__Aim of the exercise__.
Please reproduce the stretch from the line containing "Click the Delete X toolbar icon" through the line containing "[x=236, y=173]", scaling every click coordinate in the answers by 2.6 and rounding to whole numbers, with halves rounded up. Leave all other lines unchanged.

__Supplied entries__.
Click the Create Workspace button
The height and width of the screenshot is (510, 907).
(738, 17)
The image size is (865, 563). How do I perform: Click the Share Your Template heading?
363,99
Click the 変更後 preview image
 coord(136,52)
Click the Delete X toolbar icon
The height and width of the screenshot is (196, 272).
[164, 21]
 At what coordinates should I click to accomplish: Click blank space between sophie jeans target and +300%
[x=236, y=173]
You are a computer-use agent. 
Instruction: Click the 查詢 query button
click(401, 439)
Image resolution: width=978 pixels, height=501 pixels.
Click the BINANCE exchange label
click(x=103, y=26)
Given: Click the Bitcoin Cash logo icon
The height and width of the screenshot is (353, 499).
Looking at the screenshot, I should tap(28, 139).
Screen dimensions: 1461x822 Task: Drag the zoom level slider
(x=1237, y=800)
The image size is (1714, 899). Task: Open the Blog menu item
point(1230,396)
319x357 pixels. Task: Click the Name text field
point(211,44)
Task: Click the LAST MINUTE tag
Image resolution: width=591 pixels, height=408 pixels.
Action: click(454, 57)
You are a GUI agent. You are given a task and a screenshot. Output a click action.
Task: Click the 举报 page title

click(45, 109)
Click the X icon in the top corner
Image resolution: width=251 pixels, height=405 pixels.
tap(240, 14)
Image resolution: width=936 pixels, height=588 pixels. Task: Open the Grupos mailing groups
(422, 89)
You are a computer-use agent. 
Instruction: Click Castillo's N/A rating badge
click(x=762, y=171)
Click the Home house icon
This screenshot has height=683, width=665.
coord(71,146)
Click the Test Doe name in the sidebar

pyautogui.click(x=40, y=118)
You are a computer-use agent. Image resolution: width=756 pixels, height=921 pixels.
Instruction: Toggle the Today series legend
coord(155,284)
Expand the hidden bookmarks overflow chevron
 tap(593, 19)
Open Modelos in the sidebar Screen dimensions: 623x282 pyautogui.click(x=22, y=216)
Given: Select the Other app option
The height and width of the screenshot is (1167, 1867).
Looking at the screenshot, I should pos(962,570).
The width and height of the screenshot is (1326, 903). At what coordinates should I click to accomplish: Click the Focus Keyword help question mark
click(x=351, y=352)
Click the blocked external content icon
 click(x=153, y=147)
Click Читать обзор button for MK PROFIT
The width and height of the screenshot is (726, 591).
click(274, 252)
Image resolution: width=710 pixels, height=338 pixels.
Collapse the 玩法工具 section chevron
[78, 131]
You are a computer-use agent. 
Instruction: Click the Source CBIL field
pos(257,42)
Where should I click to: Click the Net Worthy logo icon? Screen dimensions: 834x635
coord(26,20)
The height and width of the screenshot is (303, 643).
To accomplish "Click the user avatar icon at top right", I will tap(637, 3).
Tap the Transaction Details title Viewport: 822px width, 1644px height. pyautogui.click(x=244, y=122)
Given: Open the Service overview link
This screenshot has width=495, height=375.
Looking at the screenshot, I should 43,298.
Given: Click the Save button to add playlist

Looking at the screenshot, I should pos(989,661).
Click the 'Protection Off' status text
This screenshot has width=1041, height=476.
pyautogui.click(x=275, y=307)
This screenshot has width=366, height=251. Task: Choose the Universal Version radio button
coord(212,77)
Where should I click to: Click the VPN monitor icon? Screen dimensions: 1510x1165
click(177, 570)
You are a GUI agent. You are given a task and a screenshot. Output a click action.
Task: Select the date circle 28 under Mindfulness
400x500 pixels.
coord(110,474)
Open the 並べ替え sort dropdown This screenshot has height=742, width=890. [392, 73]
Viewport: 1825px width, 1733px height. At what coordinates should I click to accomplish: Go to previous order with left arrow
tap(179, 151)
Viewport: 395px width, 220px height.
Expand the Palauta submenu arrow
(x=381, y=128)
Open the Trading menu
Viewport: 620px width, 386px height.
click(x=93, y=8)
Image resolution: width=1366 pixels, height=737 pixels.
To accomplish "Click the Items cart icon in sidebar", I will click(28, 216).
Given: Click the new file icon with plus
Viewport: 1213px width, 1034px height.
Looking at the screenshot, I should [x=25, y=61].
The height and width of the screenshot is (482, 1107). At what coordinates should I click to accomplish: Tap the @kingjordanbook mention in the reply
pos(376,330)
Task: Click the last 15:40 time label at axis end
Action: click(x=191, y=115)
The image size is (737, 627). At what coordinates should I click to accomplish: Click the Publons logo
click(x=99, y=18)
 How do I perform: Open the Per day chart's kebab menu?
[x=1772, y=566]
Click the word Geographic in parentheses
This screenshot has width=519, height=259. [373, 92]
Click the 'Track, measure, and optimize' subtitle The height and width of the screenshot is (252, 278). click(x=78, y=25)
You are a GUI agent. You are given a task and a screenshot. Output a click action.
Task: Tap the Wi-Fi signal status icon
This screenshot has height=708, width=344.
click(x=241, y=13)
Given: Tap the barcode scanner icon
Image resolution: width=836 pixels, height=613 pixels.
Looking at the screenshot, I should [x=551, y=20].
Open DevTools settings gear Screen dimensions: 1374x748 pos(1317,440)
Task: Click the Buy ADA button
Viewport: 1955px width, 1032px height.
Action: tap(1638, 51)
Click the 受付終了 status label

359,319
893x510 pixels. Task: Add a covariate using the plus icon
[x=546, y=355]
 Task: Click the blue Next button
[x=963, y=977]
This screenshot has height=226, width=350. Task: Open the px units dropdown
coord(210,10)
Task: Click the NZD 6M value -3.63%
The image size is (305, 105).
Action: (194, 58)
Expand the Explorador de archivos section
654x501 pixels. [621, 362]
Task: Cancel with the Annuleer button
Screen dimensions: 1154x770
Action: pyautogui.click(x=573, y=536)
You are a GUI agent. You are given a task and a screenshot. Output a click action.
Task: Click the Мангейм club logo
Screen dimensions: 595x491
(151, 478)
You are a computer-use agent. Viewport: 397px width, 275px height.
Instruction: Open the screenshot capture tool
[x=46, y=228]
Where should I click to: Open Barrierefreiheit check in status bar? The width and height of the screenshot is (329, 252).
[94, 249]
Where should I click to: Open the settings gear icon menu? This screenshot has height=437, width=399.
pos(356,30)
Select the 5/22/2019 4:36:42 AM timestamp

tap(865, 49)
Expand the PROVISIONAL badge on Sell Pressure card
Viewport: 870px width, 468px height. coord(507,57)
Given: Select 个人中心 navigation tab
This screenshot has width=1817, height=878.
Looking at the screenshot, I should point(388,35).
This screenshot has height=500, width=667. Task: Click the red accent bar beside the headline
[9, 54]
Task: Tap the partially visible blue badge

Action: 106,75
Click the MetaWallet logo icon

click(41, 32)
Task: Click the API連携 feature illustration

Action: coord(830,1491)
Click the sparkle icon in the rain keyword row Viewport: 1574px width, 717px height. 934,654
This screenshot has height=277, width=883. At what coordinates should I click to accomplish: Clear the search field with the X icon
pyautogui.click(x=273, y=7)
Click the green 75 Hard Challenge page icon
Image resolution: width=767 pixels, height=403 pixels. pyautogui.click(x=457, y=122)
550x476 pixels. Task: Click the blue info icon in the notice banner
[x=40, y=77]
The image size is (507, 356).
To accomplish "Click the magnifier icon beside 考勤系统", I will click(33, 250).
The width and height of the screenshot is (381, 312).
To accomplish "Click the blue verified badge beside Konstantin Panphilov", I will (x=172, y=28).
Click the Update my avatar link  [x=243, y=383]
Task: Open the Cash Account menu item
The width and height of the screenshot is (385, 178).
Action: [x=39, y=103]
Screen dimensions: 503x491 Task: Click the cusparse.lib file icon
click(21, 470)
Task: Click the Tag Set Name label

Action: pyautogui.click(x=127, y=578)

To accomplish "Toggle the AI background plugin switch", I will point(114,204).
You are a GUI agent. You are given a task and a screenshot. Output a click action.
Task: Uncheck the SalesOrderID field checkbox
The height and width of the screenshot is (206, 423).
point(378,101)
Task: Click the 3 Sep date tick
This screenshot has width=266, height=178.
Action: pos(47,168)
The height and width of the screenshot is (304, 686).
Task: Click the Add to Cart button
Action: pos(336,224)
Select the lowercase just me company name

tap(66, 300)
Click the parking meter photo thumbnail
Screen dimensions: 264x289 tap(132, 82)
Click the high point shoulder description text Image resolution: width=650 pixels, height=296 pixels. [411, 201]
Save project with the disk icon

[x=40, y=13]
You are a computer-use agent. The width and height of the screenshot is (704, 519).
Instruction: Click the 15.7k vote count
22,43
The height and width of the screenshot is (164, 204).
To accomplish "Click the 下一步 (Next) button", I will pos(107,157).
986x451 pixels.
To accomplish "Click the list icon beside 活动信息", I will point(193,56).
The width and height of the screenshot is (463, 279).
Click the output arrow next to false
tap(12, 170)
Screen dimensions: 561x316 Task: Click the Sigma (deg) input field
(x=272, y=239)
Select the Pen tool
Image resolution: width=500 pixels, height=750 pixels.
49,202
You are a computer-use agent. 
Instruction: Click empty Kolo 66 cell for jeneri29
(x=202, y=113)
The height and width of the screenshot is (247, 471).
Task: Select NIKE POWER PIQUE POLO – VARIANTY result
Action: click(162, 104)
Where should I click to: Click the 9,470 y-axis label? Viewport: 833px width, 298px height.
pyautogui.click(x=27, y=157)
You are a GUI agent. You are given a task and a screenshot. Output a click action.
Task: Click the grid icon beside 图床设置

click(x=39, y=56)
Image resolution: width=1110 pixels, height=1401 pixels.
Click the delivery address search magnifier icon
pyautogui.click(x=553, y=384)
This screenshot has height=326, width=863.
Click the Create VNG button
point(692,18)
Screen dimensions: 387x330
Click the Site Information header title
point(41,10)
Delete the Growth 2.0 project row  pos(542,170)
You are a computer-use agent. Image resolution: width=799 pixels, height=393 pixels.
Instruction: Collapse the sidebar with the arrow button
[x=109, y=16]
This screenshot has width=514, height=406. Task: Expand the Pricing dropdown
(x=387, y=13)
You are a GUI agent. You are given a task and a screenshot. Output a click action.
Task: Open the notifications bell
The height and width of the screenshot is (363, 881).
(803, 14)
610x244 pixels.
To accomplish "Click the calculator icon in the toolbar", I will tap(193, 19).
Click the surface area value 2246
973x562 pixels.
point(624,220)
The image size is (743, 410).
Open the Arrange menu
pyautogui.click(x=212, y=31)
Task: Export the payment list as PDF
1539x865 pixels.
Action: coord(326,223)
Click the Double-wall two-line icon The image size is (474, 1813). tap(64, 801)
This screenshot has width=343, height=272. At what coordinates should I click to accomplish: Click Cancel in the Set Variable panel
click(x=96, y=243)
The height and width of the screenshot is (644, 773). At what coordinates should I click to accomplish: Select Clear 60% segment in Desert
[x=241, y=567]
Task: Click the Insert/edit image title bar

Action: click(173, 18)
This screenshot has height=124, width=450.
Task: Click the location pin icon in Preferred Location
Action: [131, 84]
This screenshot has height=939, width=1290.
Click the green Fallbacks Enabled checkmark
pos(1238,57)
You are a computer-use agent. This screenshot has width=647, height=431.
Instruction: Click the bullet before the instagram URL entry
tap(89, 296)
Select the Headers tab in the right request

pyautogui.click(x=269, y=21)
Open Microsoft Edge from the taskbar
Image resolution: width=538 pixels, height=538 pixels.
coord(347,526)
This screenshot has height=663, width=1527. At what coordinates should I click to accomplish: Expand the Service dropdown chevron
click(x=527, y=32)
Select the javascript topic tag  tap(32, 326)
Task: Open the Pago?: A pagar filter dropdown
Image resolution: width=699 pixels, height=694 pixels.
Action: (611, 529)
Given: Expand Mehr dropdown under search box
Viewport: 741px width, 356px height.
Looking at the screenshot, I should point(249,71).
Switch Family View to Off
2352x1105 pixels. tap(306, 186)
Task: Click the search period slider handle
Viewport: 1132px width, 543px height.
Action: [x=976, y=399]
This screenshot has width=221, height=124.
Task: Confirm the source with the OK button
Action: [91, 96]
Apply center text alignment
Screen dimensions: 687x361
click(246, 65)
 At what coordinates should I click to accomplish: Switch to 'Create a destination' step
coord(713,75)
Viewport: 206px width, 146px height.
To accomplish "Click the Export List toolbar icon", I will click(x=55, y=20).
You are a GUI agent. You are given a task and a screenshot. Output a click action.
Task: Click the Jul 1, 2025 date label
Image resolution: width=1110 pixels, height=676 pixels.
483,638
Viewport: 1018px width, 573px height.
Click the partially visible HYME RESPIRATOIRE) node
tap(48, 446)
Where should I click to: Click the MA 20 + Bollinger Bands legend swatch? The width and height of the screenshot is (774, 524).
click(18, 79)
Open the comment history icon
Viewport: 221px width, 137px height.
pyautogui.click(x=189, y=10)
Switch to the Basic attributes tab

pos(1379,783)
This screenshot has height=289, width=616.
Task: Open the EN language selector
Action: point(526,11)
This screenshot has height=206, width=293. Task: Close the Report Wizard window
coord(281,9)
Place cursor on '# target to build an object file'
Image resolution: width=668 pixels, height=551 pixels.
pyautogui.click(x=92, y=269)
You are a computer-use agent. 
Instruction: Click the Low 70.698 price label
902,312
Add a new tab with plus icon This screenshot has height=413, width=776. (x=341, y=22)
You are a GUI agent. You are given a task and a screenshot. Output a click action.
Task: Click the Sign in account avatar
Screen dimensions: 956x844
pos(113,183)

__The output__.
Click the Delete X toolbar icon
The height and width of the screenshot is (196, 272).
[426, 55]
 At what coordinates should I click to accomplish: Click blank space between sophie jeans target and +300%
[x=614, y=450]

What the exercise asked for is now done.